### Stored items
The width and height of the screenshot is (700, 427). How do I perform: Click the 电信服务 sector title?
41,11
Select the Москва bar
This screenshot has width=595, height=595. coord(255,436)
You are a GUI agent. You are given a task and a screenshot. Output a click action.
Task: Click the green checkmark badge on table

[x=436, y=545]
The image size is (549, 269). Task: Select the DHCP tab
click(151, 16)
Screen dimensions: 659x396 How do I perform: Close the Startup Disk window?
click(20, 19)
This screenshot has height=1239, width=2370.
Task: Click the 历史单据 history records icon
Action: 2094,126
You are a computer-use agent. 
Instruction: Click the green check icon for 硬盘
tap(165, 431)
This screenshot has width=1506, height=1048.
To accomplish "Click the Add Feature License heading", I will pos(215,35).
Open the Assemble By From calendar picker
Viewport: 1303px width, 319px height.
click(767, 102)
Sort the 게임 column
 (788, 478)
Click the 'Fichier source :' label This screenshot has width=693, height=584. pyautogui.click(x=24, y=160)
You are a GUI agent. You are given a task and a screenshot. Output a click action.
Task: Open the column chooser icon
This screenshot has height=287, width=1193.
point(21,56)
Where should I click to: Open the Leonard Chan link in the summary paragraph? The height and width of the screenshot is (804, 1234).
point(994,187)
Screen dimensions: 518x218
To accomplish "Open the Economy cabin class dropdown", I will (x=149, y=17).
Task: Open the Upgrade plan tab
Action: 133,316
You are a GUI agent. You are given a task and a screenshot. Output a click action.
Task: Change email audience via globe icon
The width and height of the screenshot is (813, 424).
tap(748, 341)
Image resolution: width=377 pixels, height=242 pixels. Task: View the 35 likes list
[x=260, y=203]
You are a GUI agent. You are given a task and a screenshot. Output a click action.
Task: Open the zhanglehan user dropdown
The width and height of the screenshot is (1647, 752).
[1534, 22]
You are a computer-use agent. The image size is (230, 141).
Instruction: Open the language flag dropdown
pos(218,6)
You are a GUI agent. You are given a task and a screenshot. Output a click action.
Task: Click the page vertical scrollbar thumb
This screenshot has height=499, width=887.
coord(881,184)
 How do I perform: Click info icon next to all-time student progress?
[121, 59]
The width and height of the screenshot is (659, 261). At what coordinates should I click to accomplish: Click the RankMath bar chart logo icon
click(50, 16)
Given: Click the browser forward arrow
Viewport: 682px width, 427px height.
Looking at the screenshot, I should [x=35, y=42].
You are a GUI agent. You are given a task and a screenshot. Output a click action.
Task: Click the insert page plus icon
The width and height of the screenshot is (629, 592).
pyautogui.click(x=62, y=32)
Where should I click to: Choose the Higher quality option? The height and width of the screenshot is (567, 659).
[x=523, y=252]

### Work order
Go line by line through the data, copying each one that contains the word "computer".

### Result
You are a computer-use agent. 
You are a computer-use agent. The image size is (230, 141).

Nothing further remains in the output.